Comb through the entries for "computer" and pull out each line that holds it.

**DATA UNDER STUDY**
※ ※ ※
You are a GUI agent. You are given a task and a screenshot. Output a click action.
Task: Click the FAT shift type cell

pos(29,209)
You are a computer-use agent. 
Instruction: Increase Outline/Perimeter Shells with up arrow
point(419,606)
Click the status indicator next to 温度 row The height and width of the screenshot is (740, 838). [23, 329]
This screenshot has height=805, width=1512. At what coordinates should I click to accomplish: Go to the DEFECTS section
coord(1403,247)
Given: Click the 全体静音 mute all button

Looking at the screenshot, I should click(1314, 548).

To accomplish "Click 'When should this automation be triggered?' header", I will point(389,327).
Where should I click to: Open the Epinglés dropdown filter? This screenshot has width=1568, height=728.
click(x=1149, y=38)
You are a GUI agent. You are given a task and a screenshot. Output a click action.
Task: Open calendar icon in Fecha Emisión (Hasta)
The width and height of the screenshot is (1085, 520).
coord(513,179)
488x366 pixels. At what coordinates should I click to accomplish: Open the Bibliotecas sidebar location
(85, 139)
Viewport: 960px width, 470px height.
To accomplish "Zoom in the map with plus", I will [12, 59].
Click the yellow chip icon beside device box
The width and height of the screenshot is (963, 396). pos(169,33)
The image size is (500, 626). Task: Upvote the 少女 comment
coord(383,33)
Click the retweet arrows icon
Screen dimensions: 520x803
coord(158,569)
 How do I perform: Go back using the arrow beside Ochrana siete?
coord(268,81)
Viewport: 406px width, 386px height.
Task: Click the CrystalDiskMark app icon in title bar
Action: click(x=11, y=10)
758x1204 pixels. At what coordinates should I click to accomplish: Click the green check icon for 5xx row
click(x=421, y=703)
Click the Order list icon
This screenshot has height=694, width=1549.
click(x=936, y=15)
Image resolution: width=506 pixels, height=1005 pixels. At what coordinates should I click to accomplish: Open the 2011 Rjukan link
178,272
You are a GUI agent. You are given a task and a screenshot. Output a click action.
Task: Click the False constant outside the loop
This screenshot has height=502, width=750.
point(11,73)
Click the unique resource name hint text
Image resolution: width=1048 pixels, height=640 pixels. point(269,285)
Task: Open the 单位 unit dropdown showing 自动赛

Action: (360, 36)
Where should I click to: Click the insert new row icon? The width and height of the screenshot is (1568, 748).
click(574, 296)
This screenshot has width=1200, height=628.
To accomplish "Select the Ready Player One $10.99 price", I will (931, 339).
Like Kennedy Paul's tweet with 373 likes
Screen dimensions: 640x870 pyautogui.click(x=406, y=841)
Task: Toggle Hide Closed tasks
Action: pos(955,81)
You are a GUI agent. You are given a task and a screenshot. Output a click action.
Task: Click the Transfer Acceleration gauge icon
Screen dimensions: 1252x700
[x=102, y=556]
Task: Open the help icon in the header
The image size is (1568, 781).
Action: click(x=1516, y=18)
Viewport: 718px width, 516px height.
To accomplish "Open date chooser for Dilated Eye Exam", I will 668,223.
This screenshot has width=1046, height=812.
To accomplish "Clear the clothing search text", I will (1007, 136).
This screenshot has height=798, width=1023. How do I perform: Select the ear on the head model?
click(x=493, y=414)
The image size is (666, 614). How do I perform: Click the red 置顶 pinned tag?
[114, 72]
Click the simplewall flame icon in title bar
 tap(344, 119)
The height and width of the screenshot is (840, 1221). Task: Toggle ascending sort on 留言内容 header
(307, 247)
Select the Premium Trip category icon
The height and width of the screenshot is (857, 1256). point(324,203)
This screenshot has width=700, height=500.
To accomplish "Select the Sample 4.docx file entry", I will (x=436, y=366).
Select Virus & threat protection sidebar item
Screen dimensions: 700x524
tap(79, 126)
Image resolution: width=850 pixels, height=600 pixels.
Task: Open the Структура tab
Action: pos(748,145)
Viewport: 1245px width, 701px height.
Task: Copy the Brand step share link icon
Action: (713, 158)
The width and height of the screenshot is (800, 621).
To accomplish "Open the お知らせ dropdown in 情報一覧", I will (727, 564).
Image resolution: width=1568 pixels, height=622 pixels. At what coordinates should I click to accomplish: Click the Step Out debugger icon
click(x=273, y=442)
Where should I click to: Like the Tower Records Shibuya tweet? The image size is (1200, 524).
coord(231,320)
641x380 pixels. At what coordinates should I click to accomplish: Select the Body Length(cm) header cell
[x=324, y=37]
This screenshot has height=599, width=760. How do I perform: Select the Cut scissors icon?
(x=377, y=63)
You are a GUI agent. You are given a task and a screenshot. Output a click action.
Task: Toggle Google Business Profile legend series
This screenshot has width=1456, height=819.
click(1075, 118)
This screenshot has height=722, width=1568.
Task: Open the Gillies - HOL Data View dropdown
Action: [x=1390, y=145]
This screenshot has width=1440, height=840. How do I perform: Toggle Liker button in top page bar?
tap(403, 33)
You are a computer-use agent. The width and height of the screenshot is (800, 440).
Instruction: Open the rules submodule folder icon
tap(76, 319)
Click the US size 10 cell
※ ※ ※
**ANSWER AREA**
You are a computer-use agent. 
You are a computer-use agent. The width and height of the screenshot is (800, 440).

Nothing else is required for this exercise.